▸ TEXTE AFFICHÉ:
▶
Note: L'ypothèses de planètes tran-saturniennes avait déjà été émise par Clairaut, à l'occasion du calcul des perturbations causés par les grosses planètes sur la comète de Halley. Mais ici l'auteur de la lettre ne semble pas imaginer qu'il puisse exister plusieurs planètes de ce type. Son appellation n'est valable que s'il n'en existe qu'une, ce qui s'avèrera faux en 1846, avec la découverte de Neptune.
  " Eben itzt fällt mir ein Gedanke ein, den ich Ihnen doch mittheilen muss. Wäre es nicht möglich, dass dieser wandelnde Stern Gelegenheit zu dem Venus Monde könnte gegeben haben, den man inmer, wie Wargentin irgendwo sagt, gleichsam wie in der Eile und auf der Flucht gesehen hat. Fast scheint mir's unglaublich, dass Cassini, Short, Montaigne, Baudouin, u. a. m. ein Ding, wie der Abglanz vom Auge darstellen muss, eigentlich nur ein Schattenbild von einem Stern, von einem wirklichen Stern nicht hätten sollen unterscheiden können. Denkt man sich aber den neuen Planeten, dessen Sichtbarer Durchmesser nur ein Paar Secunden, vielleicht 4 - 6 beträgt, neben der Venus (welches freylich nicht gar zu oft geschehen wird): so kann jener gar leicht für einen Trabanten der letzten angesehen werden, und man erkennt sogleich, wie man ihn nur zufällig habe dafür halten können, wie er plötzlich habe erscheinen und wegen der geschwinden Bewegung der Venus eben so plötzlich verschwinden können. Da hier alles auf die Lage des Hypercronius und der Venus gegen die Erde, zu den Zeiten des beobachteten Venus-Mondes, ankommt: so müsste diese vorzüglich untersucht werden. Da des ersten Bahn nur einen sehr kleinen Winkel mit der Ekliptik zu machen scheint, also seine Breite unbeträchtlich seyn wird: so wird es schon ein gutes Zeichen seyn, wenn auch die Breite der Venus zu den Zeiten klein gewesen ist, und wird sich vielleicht der Mühe lohnen, den Stand des neuen Planeten rückwärts für diese Zeiten zu berechnen, um zu sehen, ob diese Vermuthung Grund habe oder nicht, Bestätigte sich meine Muthmassung: so wäre das vielleicht der erste Vortheil , den man von der Entdeckung dieses Sterns gezogen hätte".
◀
▸ OBJECTIF 1:
D'après la note du texte affiché, en quelle année Neptune a-t-elle été découverte ?
Le texte affiché et les enregistrements n'ont aucun rapport entre eux.

▸ DONNÉES ENREGISTRÉES:
▶
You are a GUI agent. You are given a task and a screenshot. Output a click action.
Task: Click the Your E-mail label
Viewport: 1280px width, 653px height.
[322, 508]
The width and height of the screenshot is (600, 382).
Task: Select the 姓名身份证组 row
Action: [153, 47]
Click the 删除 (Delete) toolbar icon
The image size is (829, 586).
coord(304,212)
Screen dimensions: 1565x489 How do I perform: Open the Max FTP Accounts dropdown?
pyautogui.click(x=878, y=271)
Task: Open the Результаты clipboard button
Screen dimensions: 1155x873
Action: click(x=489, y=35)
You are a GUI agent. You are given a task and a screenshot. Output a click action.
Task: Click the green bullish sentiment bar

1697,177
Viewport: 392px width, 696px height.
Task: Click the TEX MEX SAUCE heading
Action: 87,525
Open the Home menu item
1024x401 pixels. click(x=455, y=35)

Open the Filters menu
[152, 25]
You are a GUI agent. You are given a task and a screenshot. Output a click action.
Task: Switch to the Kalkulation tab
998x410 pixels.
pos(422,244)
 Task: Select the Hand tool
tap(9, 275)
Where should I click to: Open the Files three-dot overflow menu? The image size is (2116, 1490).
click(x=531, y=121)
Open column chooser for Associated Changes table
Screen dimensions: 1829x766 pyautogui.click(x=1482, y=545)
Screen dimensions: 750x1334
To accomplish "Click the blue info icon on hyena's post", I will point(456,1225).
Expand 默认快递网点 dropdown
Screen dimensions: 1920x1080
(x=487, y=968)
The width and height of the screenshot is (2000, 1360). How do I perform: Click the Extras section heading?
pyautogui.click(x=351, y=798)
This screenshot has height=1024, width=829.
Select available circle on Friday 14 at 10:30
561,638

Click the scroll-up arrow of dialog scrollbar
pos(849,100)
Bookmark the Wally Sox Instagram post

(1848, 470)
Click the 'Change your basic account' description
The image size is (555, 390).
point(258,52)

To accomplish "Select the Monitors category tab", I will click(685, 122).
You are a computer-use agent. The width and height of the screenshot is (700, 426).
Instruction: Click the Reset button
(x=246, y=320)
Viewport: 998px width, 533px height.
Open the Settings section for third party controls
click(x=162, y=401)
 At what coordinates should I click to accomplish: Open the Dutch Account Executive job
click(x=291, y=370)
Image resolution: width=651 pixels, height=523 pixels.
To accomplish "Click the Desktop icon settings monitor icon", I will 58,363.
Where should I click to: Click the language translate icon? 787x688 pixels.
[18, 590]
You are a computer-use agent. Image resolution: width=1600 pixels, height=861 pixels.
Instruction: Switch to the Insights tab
◀
▸ OBJECTIF 2:
Dans les enregistrements, reproduisez à l'identique tout ce qui va de la ligne contenant « Click the scroll-up arrow of dialog scrollbar » jusqu'à la ligne contenant « (x=246, y=320) », ces deux lignes comprises.

▸ RÉSULTAT DE L'EXERCICE 1:
En 1846.

▸ RÉSULTAT DE L'EXERCICE 2:
Click the scroll-up arrow of dialog scrollbar
pos(849,100)
Bookmark the Wally Sox Instagram post

(1848, 470)
Click the 'Change your basic account' description
The image size is (555, 390).
point(258,52)

To accomplish "Select the Monitors category tab", I will click(685, 122).
You are a computer-use agent. The width and height of the screenshot is (700, 426).
Instruction: Click the Reset button
(x=246, y=320)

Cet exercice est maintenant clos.